Work instruction - The entries are to be output once more, word for word.

BEGIN

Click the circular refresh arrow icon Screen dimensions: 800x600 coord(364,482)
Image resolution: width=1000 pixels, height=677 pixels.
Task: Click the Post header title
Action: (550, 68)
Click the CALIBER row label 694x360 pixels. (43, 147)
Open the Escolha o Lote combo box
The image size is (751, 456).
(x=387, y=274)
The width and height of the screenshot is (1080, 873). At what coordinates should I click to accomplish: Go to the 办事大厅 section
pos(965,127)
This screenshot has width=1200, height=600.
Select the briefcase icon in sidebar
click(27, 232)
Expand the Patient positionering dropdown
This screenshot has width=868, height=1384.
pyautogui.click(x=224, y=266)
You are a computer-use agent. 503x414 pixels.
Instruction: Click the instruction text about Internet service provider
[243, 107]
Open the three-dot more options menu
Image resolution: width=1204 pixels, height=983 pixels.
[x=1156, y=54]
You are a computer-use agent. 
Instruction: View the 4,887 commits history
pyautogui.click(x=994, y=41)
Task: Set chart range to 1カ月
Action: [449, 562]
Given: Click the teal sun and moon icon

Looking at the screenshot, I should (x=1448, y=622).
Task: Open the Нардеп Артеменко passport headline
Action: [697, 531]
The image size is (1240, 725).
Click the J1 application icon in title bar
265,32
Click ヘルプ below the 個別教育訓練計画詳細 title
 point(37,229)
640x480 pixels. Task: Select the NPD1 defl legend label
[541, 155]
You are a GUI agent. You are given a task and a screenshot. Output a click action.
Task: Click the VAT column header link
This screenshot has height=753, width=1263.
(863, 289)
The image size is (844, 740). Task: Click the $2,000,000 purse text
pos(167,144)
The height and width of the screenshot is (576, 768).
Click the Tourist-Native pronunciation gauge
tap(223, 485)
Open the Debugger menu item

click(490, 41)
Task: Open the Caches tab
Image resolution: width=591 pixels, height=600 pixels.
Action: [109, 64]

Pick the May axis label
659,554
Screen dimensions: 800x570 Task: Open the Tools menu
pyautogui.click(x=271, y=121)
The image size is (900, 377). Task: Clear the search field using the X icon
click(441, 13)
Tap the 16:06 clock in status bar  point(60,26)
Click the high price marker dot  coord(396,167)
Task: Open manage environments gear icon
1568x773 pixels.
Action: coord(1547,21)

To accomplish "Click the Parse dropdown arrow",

END

Response to this task -
Click the circular refresh arrow icon Screen dimensions: 800x600 coord(364,482)
Image resolution: width=1000 pixels, height=677 pixels.
Task: Click the Post header title
Action: (550, 68)
Click the CALIBER row label 694x360 pixels. (43, 147)
Open the Escolha o Lote combo box
The image size is (751, 456).
(x=387, y=274)
The width and height of the screenshot is (1080, 873). At what coordinates should I click to accomplish: Go to the 办事大厅 section
pos(965,127)
This screenshot has width=1200, height=600.
Select the briefcase icon in sidebar
click(27, 232)
Expand the Patient positionering dropdown
This screenshot has width=868, height=1384.
pyautogui.click(x=224, y=266)
You are a computer-use agent. 503x414 pixels.
Instruction: Click the instruction text about Internet service provider
[243, 107]
Open the three-dot more options menu
Image resolution: width=1204 pixels, height=983 pixels.
[x=1156, y=54]
You are a computer-use agent. 
Instruction: View the 4,887 commits history
pyautogui.click(x=994, y=41)
Task: Set chart range to 1カ月
Action: [449, 562]
Given: Click the teal sun and moon icon

Looking at the screenshot, I should (x=1448, y=622).
Task: Open the Нардеп Артеменко passport headline
Action: [697, 531]
The image size is (1240, 725).
Click the J1 application icon in title bar
265,32
Click ヘルプ below the 個別教育訓練計画詳細 title
 point(37,229)
640x480 pixels. Task: Select the NPD1 defl legend label
[541, 155]
You are a GUI agent. You are given a task and a screenshot. Output a click action.
Task: Click the VAT column header link
This screenshot has height=753, width=1263.
(863, 289)
The image size is (844, 740). Task: Click the $2,000,000 purse text
pos(167,144)
The height and width of the screenshot is (576, 768).
Click the Tourist-Native pronunciation gauge
tap(223, 485)
Open the Debugger menu item

click(490, 41)
Task: Open the Caches tab
Image resolution: width=591 pixels, height=600 pixels.
Action: [109, 64]

Pick the May axis label
659,554
Screen dimensions: 800x570 Task: Open the Tools menu
pyautogui.click(x=271, y=121)
The image size is (900, 377). Task: Clear the search field using the X icon
click(441, 13)
Tap the 16:06 clock in status bar  point(60,26)
Click the high price marker dot  coord(396,167)
Task: Open manage environments gear icon
1568x773 pixels.
Action: coord(1547,21)

To accomplish "Click the Parse dropdown arrow",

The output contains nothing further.